→ Directive
Put the records from the line containing "Task: Switch to the Новости tab" through the line containing "Action: (640, 139)", both included, into a JSON list of strings with one string per line and blank lines omitted.

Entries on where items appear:
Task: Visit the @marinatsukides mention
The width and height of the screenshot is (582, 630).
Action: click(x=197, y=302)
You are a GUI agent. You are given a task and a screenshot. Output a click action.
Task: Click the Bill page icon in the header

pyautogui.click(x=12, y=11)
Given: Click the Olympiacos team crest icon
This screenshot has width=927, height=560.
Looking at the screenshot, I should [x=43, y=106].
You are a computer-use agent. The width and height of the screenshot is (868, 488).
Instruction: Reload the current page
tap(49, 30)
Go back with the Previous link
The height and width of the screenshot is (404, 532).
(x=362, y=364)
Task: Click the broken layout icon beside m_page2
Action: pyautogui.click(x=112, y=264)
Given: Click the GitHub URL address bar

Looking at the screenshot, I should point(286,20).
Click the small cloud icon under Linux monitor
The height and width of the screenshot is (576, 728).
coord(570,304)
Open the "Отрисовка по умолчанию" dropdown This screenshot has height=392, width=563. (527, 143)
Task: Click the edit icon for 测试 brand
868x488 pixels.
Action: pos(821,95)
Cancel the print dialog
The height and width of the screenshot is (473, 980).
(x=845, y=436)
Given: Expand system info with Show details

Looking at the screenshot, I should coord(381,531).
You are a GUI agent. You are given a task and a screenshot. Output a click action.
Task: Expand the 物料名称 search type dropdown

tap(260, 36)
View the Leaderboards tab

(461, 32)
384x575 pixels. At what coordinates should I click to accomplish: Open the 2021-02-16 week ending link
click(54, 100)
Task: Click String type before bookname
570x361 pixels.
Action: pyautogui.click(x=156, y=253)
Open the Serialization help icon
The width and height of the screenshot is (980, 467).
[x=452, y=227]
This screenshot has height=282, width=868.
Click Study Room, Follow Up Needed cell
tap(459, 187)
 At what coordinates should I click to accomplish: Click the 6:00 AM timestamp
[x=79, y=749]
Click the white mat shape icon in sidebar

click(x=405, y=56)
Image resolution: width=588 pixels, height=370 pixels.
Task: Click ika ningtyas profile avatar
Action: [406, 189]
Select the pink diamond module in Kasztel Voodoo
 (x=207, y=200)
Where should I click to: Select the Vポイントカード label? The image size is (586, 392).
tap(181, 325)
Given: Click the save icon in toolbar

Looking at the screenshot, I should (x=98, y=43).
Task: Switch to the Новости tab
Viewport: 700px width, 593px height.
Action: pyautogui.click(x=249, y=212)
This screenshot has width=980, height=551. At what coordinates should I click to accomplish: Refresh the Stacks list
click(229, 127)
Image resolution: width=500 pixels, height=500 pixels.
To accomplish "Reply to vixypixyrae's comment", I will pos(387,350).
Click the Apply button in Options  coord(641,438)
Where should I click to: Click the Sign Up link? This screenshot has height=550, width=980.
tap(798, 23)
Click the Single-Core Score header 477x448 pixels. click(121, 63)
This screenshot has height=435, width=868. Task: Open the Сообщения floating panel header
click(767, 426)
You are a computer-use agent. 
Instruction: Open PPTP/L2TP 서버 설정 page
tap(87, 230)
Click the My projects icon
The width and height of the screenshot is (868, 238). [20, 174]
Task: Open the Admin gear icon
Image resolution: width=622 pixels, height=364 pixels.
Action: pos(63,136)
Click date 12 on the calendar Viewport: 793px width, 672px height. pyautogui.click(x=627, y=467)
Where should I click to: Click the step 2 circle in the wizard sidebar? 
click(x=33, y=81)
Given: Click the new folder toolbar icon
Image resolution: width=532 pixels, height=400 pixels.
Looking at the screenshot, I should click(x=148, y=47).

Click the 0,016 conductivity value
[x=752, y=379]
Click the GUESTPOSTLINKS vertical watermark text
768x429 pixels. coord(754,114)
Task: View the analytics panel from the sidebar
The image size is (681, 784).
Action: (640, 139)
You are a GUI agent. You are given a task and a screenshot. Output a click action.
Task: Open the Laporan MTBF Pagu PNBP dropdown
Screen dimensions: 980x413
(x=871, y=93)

→ Answer for this exercise
[
  "Task: Switch to the Новости tab",
  "Viewport: 700px width, 593px height.",
  "Action: pyautogui.click(x=249, y=212)",
  "This screenshot has width=980, height=551. At what coordinates should I click to accomplish: Refresh the Stacks list",
  "click(229, 127)",
  "Image resolution: width=500 pixels, height=500 pixels.",
  "To accomplish \"Reply to vixypixyrae's comment\", I will pos(387,350).",
  "Click the Apply button in Options  coord(641,438)",
  "Where should I click to: Click the Sign Up link? This screenshot has height=550, width=980.",
  "tap(798, 23)",
  "Click the Single-Core Score header 477x448 pixels. click(121, 63)",
  "This screenshot has height=435, width=868. Task: Open the Сообщения floating panel header",
  "click(767, 426)",
  "You are a computer-use agent. ",
  "Instruction: Open PPTP/L2TP 서버 설정 page",
  "tap(87, 230)",
  "Click the My projects icon",
  "The width and height of the screenshot is (868, 238). [20, 174]",
  "Task: Open the Admin gear icon",
  "Image resolution: width=622 pixels, height=364 pixels.",
  "Action: pos(63,136)",
  "Click date 12 on the calendar Viewport: 793px width, 672px height. pyautogui.click(x=627, y=467)",
  "Where should I click to: Click the step 2 circle in the wizard sidebar? ",
  "click(x=33, y=81)",
  "Given: Click the new folder toolbar icon",
  "Image resolution: width=532 pixels, height=400 pixels.",
  "Looking at the screenshot, I should click(x=148, y=47).",
  "Click the 0,016 conductivity value",
  "[x=752, y=379]",
  "Click the GUESTPOSTLINKS vertical watermark text",
  "768x429 pixels. coord(754,114)",
  "Task: View the analytics panel from the sidebar",
  "The image size is (681, 784).",
  "Action: (640, 139)"
]